Question

In Exercises $$53-58$$ , find the sum of the convergent series by using a well- known function. Identify the function and explain how you obtained the sum.$$\sum_{n=0}^{\infty}(-1)^{n} \frac{1}{2 n+1}$$

Answer

**step1 Identify the given infinite series**

The problem asks to find the sum of a given infinite series. It is presented in summation notation, which expands to a sequence of terms added together.

$$\sum_{n=0}^{\infty}(-1)^{n} \frac{1}{2 n+1} = (-1)^0 \frac{1}{2(0)+1} + (-1)^1 \frac{1}{2(1)+1} + (-1)^2 \frac{1}{2(2)+1} + (-1)^3 \frac{1}{2(3)+1} + \dots$$

This simplifies to:

$$1 - \frac{1}{3} + \frac{1}{5} - \frac{1}{7} + \dots$$

**step2 Recall the Taylor series expansion of a well-known function**

To find the sum of this series using a well-known function, we need to recognize its form as a known Taylor series. A common Taylor series that matches this structure is the expansion for the inverse tangent function, $$\arctan(x)$$.

$$\arctan(x) = \sum_{n=0}^{\infty}(-1)^{n} \frac{x^{2n+1}}{2n+1}$$

This expansion is valid for values of $$x$$ within the interval $$[-1, 1]$$. When expanded, it looks like:

$$\arctan(x) = x - \frac{x^3}{3} + \frac{x^5}{5} - \frac{x^7}{7} + \dots$$

**step3 Compare the given series with the identified Taylor series**

By carefully comparing the given series, $$1 - \frac{1}{3} + \frac{1}{5} - \frac{1}{7} + \dots$$, with the Taylor series for $$\arctan(x)$$, which is $$x - \frac{x^3}{3} + \frac{x^5}{5} - \frac{x^7}{7} + \dots$$, we can identify a direct correspondence.

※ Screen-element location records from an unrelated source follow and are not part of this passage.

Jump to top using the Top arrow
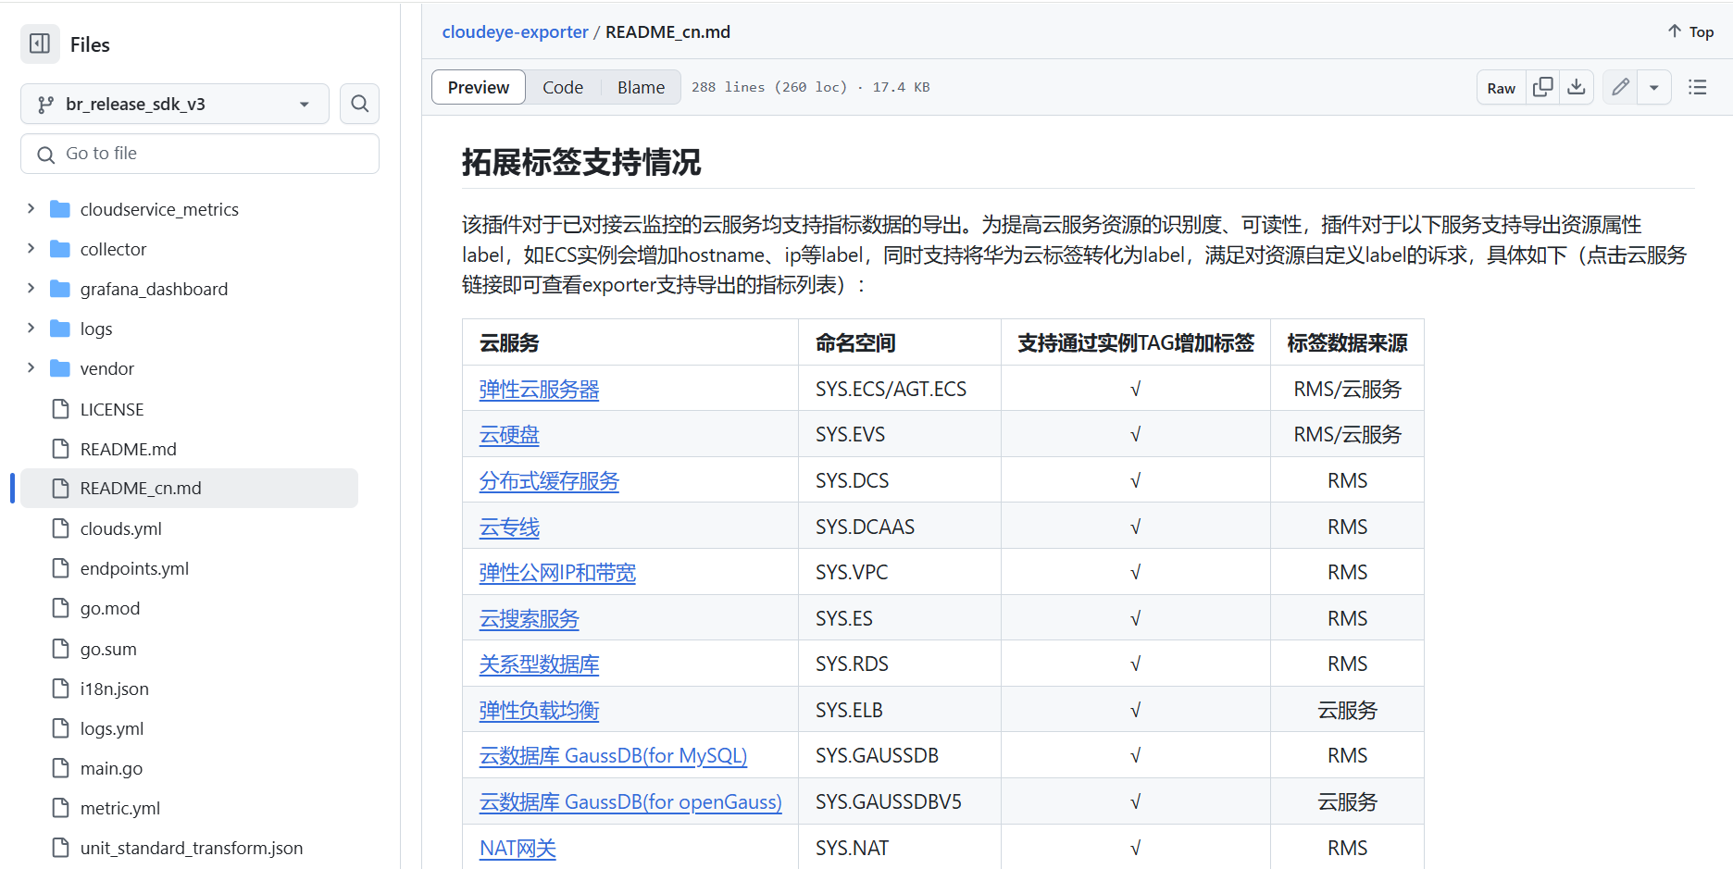 click(1689, 31)
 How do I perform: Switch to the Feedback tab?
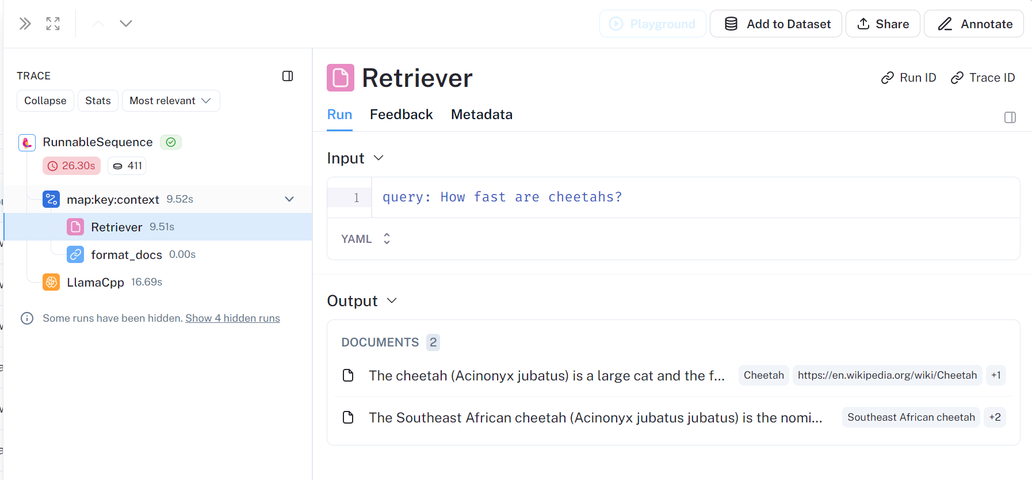[x=401, y=115]
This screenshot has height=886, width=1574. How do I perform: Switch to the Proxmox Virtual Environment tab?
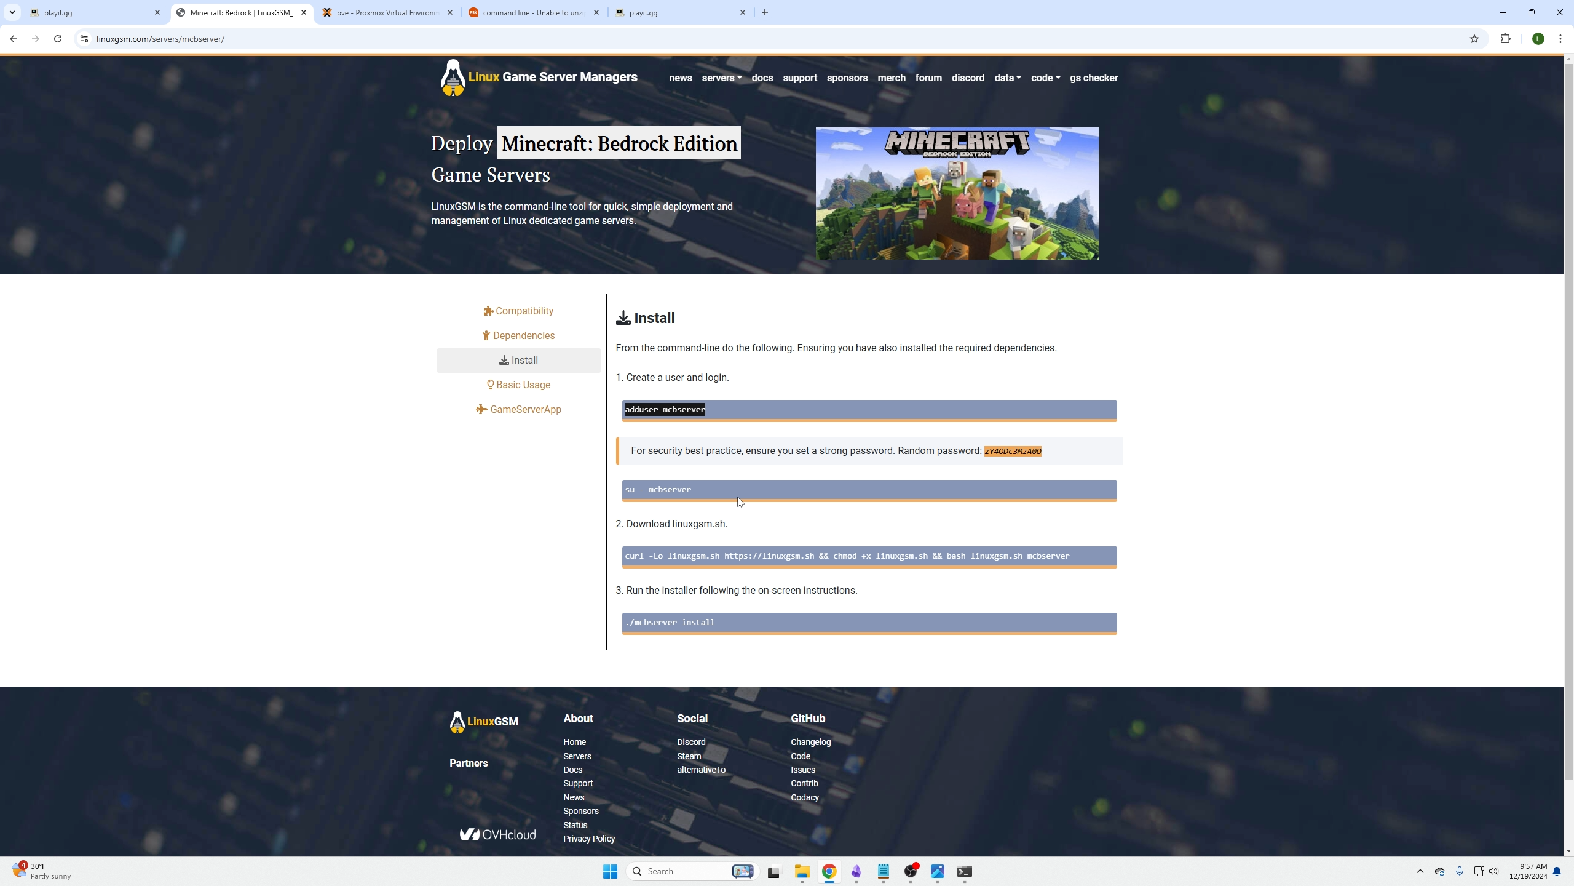tap(387, 12)
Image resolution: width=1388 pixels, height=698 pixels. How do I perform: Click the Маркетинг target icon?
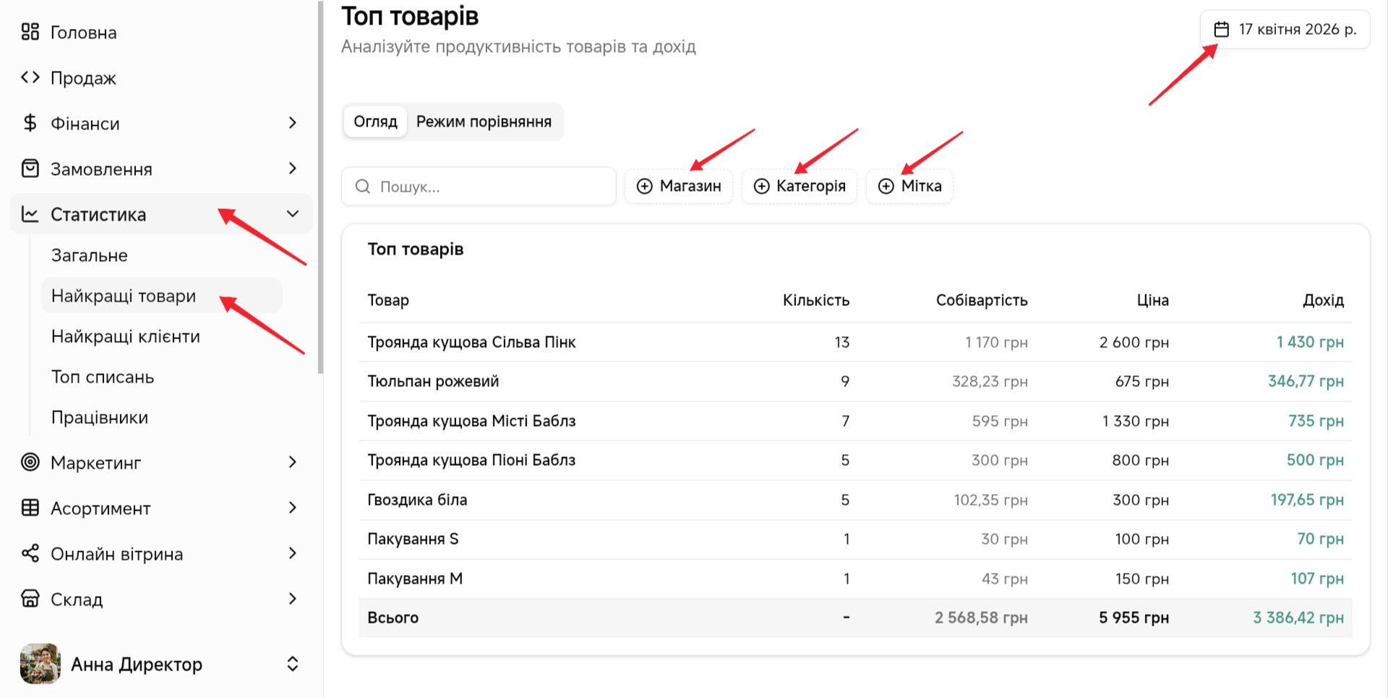pyautogui.click(x=30, y=462)
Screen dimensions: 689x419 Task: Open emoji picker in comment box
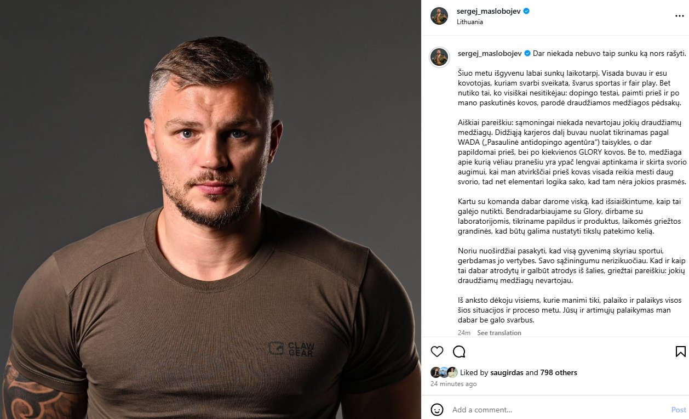(437, 410)
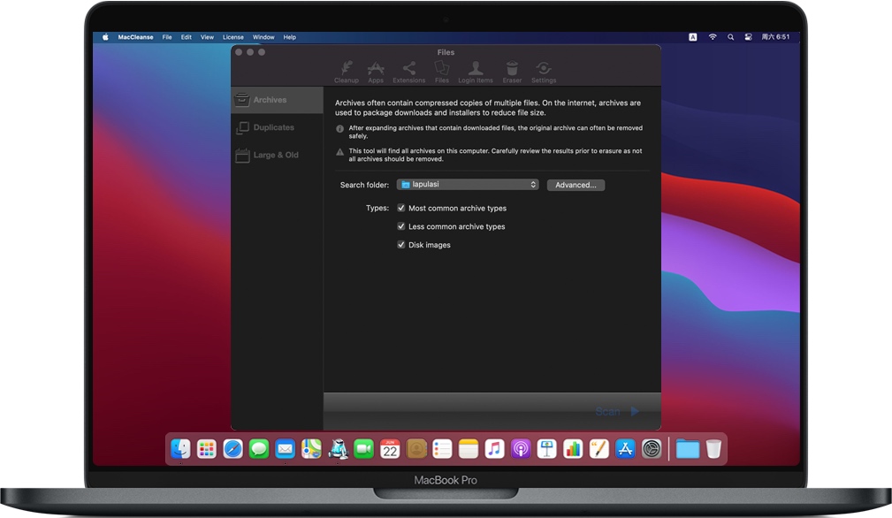Open the License menu
Image resolution: width=892 pixels, height=518 pixels.
pyautogui.click(x=233, y=37)
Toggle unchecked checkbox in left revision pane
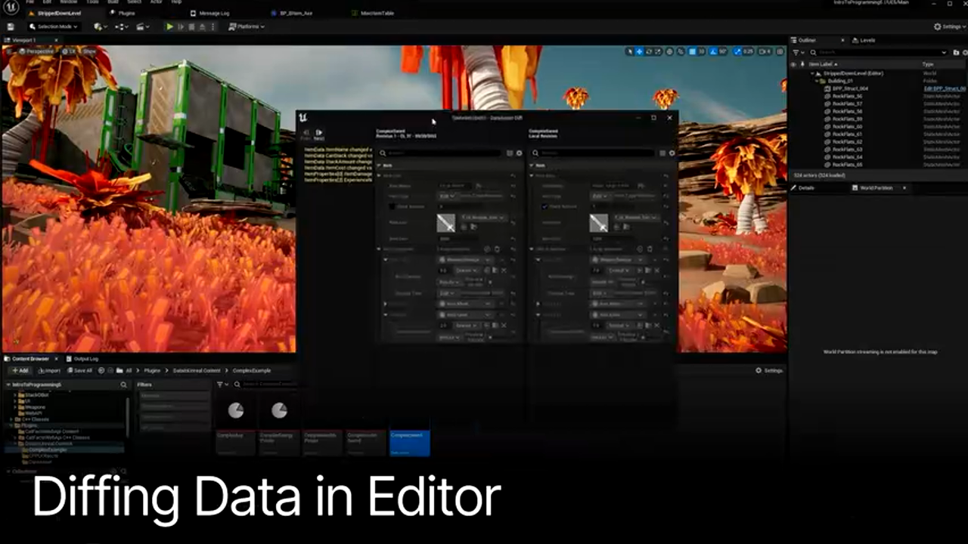This screenshot has width=968, height=544. point(392,206)
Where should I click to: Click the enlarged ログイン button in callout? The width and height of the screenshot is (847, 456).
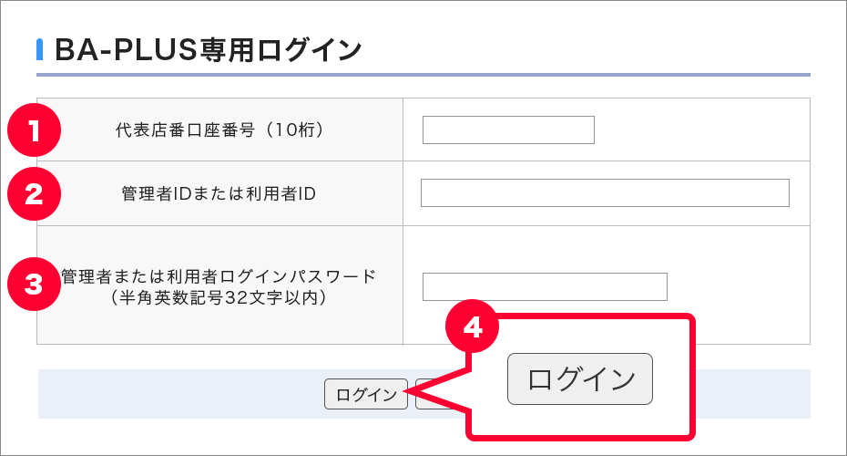click(x=579, y=378)
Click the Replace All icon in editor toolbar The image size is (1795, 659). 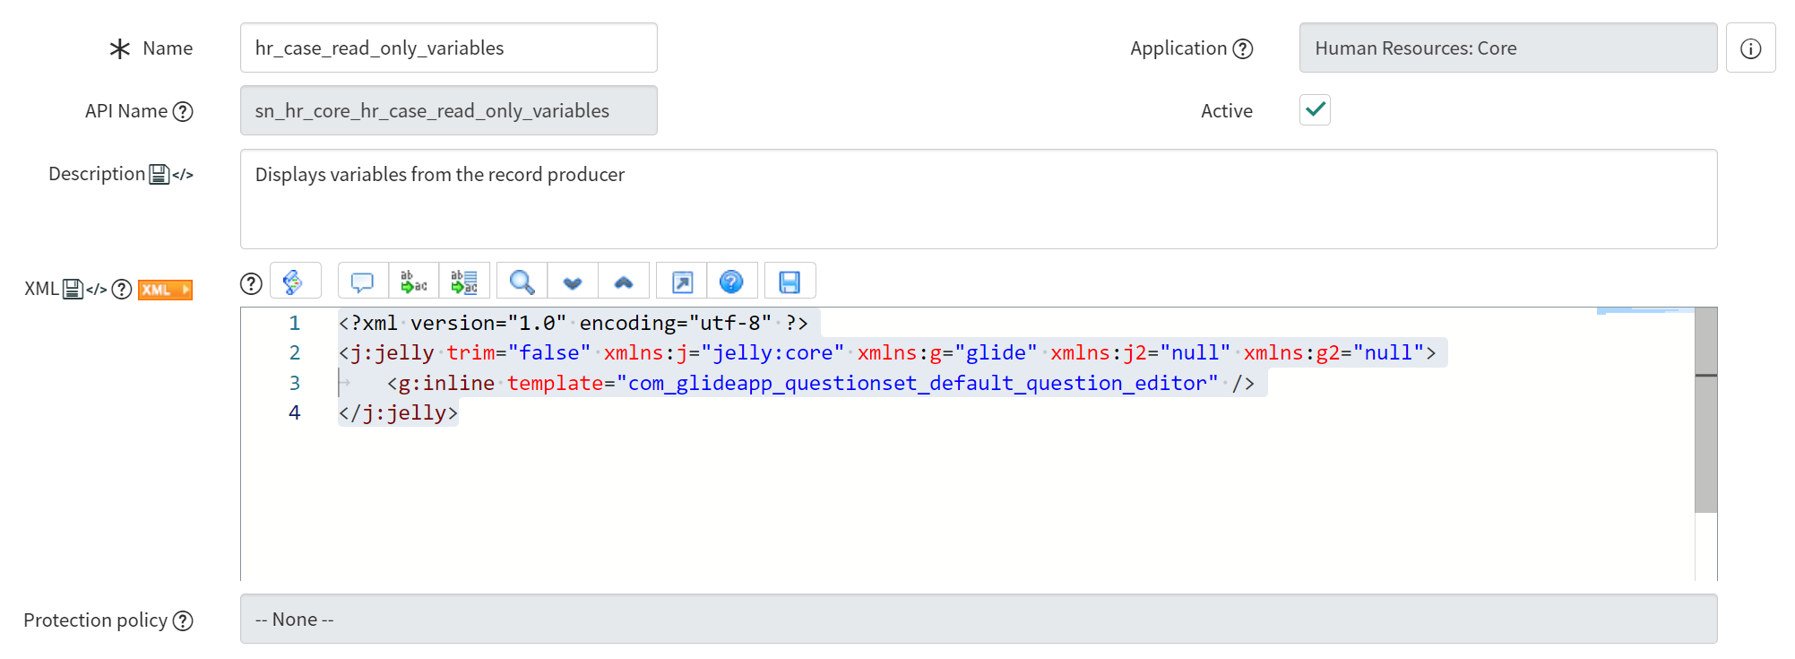tap(464, 282)
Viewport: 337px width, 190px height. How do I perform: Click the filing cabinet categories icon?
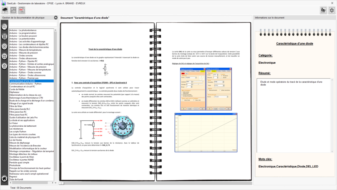5,37
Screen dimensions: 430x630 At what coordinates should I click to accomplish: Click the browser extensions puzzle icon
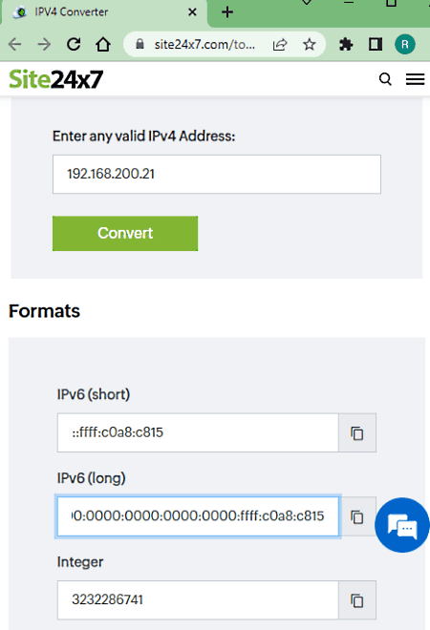pyautogui.click(x=346, y=44)
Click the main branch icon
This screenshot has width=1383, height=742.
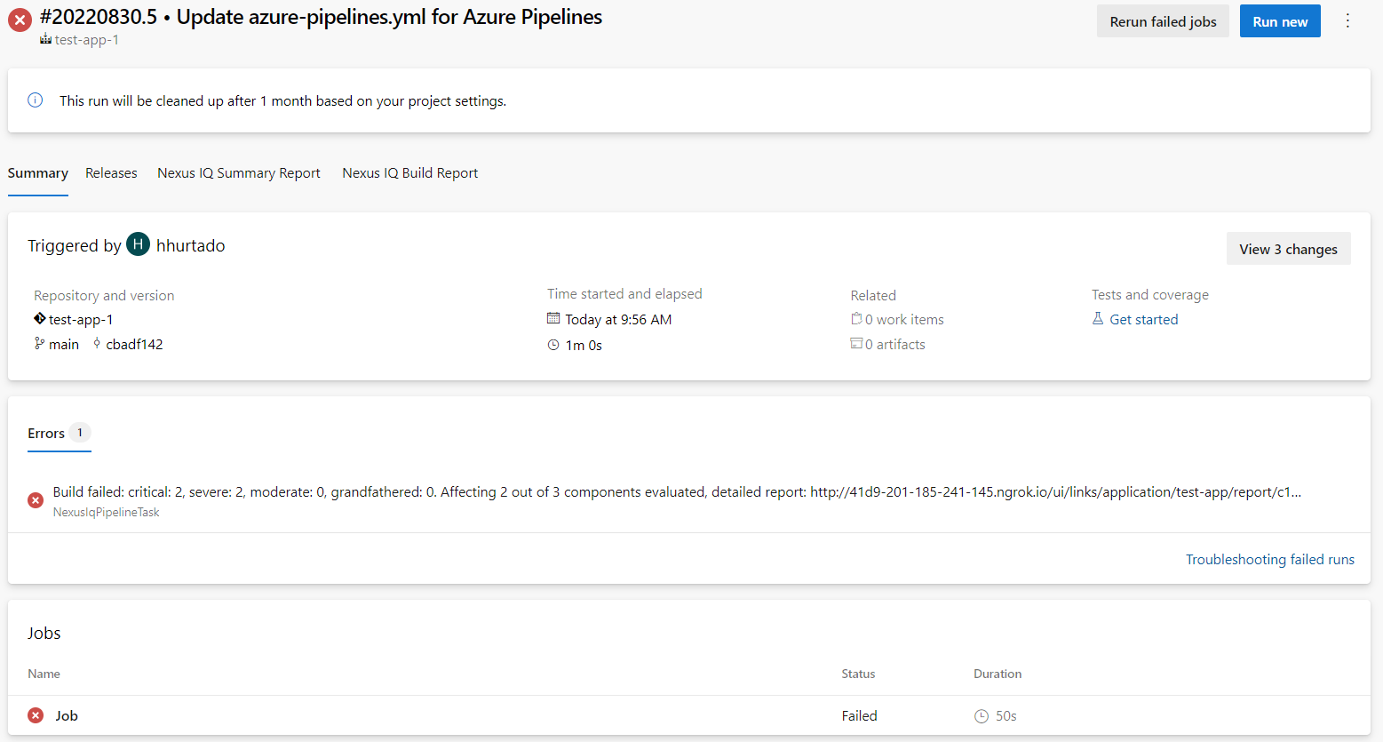tap(39, 344)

If we substitute $$x=1$$ into the Taylor series for $$\arctan(x)$$, we get:

$$\arctan(1) = \sum_{n=0}^{\infty}(-1)^{n} \frac{1^{2n+1}}{2n+1}$$

Since $$1^{2n+1}$$ is always 1, this simplifies to:

$$\sum_{n=0}^{\infty}(-1)^{n} \frac{1}{2n+1}$$

This exactly matches the series given in the problem. Therefore, the function is $$\arctan(x)$$, and we are evaluating it at $$x=1$$.

**step4 Calculate the value of the function at the specific point**

Now we need to calculate the value of $$\arctan(1)$$. The inverse tangent function $$\arctan(x)$$ gives the angle (in radians) whose tangent is $$x$$. We need to find an angle whose tangent is 1.

From trigonometry, we know that the tangent of $$\frac{\pi}{4}$$ radians (or 45 degrees) is 1.

$$\tan\left(\frac{\pi}{4}\right) = 1$$

Therefore, the value of $$\arctan(1)$$ is $$\frac{\pi}{4}$$.

$$\arctan(1) = \frac{\pi}{4}$$

**step5 State the sum of the series**

Since the given series is equal to $$\arctan(1)$$, and we found that $$\arctan(1) = \frac{\pi}{4}$$, the sum of the convergent series is $$\frac{\pi}{4}$$.